**Exercise description**. Copy the stretch of entries from the line containing "Viewport: 1475px width, 812px" through the line containing "pyautogui.click(x=199, y=40)", word for word, with nothing added or left out.

* begin Available records *

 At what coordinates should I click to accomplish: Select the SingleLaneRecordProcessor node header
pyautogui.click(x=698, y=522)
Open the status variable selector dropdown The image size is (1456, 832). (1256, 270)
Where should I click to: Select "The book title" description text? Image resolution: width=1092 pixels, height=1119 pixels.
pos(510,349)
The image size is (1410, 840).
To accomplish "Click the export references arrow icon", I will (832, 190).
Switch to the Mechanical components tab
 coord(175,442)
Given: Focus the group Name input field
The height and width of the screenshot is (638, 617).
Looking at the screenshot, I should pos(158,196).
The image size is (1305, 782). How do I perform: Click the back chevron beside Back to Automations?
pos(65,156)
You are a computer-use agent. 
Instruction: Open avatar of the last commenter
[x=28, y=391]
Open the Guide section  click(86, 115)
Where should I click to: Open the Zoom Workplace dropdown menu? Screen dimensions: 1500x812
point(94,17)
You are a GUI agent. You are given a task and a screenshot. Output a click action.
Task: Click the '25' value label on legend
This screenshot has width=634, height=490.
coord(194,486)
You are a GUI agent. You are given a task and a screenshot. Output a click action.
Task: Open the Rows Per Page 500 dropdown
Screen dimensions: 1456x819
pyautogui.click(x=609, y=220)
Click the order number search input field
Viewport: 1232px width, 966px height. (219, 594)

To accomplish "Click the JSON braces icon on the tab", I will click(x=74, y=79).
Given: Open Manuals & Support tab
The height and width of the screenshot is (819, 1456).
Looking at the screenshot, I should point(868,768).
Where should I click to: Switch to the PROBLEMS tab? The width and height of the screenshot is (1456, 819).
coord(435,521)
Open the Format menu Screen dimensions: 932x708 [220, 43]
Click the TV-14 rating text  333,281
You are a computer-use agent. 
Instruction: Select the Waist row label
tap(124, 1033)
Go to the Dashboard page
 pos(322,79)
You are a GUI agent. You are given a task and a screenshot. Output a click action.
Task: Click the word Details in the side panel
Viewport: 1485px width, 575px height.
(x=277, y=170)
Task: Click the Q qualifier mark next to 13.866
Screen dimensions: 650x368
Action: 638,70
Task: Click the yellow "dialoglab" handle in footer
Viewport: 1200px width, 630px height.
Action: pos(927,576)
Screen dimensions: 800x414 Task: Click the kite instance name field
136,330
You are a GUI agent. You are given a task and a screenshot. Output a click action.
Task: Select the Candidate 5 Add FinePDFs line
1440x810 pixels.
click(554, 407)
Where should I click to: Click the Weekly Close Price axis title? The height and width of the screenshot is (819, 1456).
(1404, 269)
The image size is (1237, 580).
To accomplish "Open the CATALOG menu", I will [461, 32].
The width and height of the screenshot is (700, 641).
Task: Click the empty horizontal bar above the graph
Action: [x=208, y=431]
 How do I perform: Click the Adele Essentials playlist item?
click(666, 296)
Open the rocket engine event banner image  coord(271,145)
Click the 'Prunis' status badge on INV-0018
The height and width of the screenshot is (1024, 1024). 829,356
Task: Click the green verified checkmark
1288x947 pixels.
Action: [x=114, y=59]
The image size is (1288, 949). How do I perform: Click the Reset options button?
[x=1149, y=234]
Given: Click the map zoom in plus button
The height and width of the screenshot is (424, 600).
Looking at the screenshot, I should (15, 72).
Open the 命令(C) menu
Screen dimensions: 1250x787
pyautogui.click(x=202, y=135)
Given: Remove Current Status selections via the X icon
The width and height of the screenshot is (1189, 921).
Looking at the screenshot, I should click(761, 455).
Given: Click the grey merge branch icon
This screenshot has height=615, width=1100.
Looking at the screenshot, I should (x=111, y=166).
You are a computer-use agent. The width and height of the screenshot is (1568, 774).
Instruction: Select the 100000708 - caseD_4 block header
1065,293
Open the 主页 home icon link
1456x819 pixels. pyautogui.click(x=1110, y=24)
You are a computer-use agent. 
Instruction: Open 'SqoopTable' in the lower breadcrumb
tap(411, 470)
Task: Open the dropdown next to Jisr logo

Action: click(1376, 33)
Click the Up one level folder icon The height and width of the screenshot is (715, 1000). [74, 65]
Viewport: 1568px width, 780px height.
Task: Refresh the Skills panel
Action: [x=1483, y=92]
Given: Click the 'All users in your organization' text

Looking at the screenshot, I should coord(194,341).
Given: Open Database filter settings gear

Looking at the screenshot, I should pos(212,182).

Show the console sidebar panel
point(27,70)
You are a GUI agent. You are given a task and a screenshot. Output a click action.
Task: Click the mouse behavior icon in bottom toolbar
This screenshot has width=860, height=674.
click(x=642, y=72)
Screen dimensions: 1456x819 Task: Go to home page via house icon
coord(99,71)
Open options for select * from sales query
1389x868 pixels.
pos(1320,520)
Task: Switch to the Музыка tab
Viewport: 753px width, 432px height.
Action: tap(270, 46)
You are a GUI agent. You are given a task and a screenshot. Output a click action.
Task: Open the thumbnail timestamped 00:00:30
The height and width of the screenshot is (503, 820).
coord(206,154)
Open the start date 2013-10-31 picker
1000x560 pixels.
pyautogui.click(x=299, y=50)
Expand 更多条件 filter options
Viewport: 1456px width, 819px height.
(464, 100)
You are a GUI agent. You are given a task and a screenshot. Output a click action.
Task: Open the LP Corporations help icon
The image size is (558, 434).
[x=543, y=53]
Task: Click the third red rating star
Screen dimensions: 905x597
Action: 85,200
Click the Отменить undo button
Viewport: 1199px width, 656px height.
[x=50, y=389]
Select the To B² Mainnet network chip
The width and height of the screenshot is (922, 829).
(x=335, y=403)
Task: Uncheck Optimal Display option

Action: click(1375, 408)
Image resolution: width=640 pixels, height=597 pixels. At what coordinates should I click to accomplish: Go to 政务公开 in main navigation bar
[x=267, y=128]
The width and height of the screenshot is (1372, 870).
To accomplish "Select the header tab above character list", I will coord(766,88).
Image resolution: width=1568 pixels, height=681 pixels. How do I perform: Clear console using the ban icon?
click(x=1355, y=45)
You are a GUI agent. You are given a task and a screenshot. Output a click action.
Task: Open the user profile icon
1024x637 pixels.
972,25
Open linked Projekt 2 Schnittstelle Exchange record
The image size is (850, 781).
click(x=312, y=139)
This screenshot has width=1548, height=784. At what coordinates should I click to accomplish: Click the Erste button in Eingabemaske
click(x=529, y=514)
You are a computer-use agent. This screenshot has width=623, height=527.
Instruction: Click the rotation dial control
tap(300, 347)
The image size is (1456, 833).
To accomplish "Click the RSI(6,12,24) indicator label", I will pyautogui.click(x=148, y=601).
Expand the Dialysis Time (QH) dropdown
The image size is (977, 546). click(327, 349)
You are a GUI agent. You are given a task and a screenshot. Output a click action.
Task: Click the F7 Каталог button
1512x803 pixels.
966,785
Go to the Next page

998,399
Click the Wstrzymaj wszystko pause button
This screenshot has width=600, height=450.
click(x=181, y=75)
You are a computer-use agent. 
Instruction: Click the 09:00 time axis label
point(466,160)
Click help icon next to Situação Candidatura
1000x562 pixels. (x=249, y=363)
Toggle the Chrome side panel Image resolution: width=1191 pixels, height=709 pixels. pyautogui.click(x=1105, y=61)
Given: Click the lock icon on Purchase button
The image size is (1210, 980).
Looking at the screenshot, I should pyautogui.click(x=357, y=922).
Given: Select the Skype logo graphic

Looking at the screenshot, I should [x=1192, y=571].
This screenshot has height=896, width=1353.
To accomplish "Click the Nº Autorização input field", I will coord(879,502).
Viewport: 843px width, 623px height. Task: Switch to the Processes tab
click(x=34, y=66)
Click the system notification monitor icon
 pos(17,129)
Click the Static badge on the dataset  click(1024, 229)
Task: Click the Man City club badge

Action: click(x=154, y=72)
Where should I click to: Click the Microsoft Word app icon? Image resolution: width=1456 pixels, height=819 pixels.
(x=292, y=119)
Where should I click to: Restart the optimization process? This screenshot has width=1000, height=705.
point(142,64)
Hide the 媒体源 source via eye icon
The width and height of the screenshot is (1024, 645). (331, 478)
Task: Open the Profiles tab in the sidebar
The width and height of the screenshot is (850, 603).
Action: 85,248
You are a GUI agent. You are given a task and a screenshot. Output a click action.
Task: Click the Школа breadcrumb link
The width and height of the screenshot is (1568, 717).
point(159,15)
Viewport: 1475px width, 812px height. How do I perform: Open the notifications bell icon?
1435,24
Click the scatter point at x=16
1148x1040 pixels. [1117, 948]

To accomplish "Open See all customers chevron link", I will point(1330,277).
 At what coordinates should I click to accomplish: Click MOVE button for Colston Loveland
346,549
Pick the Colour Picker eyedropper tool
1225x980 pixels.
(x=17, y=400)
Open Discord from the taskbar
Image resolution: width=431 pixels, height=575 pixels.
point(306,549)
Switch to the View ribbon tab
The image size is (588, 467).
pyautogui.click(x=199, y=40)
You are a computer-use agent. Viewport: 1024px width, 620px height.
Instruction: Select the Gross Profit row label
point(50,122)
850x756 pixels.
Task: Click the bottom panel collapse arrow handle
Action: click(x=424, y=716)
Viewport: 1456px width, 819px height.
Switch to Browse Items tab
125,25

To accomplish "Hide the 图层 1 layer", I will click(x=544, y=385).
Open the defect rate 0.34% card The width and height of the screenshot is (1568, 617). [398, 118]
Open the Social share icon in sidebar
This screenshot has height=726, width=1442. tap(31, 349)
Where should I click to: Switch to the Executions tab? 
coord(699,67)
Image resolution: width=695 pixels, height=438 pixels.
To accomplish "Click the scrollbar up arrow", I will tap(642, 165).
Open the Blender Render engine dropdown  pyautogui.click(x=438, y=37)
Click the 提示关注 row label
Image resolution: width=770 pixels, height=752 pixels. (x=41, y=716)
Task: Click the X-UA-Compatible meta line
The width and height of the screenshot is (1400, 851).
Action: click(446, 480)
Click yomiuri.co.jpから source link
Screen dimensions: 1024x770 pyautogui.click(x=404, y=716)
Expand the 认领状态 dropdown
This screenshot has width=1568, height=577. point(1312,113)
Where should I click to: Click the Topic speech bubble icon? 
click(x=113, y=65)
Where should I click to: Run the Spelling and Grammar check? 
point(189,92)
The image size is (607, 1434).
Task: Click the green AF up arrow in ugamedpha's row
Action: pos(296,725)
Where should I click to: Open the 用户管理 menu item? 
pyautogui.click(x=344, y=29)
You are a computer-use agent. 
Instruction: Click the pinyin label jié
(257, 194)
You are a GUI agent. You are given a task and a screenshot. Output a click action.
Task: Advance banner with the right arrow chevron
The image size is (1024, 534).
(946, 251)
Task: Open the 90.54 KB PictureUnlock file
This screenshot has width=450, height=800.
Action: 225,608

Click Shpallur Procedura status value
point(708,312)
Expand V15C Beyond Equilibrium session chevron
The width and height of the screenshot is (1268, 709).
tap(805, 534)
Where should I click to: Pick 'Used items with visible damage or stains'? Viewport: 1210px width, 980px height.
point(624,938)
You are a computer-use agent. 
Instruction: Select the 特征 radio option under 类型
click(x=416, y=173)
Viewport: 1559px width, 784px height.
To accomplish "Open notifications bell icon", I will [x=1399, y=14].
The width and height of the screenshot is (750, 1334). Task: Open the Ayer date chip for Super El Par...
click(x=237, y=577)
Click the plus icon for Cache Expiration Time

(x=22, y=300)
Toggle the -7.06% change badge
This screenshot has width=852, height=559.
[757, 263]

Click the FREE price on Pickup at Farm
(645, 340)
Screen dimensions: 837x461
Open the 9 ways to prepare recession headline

* end Available records *

**Right answer**.
Viewport: 1475px width, 812px height. How do I perform: Open the notifications bell icon?
1435,24
Click the scatter point at x=16
1148x1040 pixels. [1117, 948]

To accomplish "Open See all customers chevron link", I will point(1330,277).
 At what coordinates should I click to accomplish: Click MOVE button for Colston Loveland
346,549
Pick the Colour Picker eyedropper tool
1225x980 pixels.
(x=17, y=400)
Open Discord from the taskbar
Image resolution: width=431 pixels, height=575 pixels.
point(306,549)
Switch to the View ribbon tab
The image size is (588, 467).
pyautogui.click(x=199, y=40)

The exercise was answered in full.